If I implemented a user-accessible pointer type I would implement it in a more
pascalish way. You can get a pointer to a variable, copy a pointer, or get
a pointer to newly allocated space. I think anything more (such as c type
operations) would stretch Icon's structure a bit too far (at least for my
tastes)
> 
> Assume that ^expr returns a pointer to the variable produced by expr.
> Then {ls := list(10); ptr := ls[3]} creates a list, and makes ptr a
> pointer into the list.  Presumably, ptr + 3 returns a pointer to
> ls[6].  What does ptr + 9 do?  It would be terribly non-Iconish for it
> to produce a random memory location.  I can think of two
> possibilities: (1) pointers wrap around in a list, so ptr + 9 produces
> a pointer to ls[2], or  (2) ptr + 9 fails, just like ls[3+9] would.
> 
> Here's another consideration: what happens after you do a push(ls, x)?
> Does ptr still point to ls[3], or does it now point to ls[4]?  All of
> this is relatively simple, when you add pointers to table elements
> things get complicated...

As far as I can see, it would have to now point to ls[4], it would take
a lot of work to change all of the pointers that might exist to ls[3].
This of course is one place that pointers will get messy with Icon even if
operations are not defined on pointers.

> 
> Multiple dimensioned arrays would be useful, and I can see why you
> want them static-sized (to avoid the semantic complexity of APL) , but
> I think you are exaggerating the performance penalty of Icon's
> variable-sized lists.  If you create a list with the list() function
> and never extend it, there is very little difference between access
> time of the list and that of a fixed-size array.  In fact, I would be
> surprised if you could measure any performance difference by timing
> programs.  And the list() only uses about 10 more words of memory than
> a fixed-size array would need.  Unless you have hundreds of very small
> arrays, this shouldn't be a problem.

I see that for a single dimensioned array, but what about a multi-dimensioned
array with lists, is not that a list of lists, in which case you have that
extra 10 words of overhead for each sub list? Also you have the time of an
extra list lookup as opposed to a multiplication. I think you are right though,
now that I think about it the speed improvement probably wont be much, but
I can see some space improvement by avoiding the list of lists. Of course
the programmer could also do the multiplication himself.

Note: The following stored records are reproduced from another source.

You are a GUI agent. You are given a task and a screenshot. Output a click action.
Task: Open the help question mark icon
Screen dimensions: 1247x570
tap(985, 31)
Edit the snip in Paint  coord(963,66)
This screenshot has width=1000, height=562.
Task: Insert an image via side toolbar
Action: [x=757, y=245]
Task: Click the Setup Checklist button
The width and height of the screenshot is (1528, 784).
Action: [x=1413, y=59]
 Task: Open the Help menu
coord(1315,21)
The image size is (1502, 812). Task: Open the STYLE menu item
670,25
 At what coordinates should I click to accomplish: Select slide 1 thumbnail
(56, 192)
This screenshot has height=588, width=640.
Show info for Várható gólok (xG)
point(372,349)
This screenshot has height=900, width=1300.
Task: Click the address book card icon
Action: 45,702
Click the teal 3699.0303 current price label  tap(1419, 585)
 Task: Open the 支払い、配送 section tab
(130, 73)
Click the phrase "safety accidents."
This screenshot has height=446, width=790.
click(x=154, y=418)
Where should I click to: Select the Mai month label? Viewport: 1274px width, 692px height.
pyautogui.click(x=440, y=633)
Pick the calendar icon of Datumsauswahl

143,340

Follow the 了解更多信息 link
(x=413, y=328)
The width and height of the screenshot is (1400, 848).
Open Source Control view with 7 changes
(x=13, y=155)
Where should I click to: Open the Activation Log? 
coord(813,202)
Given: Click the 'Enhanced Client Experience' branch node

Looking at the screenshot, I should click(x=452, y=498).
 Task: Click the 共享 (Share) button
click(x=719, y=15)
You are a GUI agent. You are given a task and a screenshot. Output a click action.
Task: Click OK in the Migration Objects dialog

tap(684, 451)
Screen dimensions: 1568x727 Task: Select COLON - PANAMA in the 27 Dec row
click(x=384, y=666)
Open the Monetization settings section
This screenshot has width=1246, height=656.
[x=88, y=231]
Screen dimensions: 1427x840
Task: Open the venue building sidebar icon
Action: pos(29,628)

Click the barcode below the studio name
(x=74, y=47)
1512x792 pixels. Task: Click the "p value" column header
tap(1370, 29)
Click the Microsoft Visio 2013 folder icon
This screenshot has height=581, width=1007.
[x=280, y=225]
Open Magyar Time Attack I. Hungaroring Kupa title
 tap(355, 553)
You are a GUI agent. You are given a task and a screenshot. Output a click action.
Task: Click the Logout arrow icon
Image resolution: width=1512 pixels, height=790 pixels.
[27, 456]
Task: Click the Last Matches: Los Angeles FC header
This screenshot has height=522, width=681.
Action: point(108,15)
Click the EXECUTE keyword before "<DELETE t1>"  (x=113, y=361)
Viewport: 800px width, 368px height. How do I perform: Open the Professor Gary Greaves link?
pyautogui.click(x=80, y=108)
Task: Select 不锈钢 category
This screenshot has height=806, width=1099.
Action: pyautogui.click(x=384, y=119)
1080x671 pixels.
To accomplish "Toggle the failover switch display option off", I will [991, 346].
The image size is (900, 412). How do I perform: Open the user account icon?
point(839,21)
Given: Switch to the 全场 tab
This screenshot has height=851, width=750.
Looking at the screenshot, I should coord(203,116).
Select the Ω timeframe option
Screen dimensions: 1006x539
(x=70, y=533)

The other thing I hope to be able to do is to allow arbitrary lower bounds
which will improve the readability of some types of algorithms. Another
advantage of the array would be that copy would copy all the elements, not
just the first dimension.

Another reason to play with arrays is that I believe they will be a relatively
simple implementation which should be a good practice start. Pointers on the
other hand obviously have many ramifications which must be examined.

One other question, is it correct that to add an operator one will have to
alter ICONT?

Frank Filz
Center For Integrated Electronics
Rensselaer Polytechnic Institute
vicc@unix.cie.rpi.edu

dscargo@CIM-VAX.HONEYWELL.COM ("DAVE CARGO") (09/15/89)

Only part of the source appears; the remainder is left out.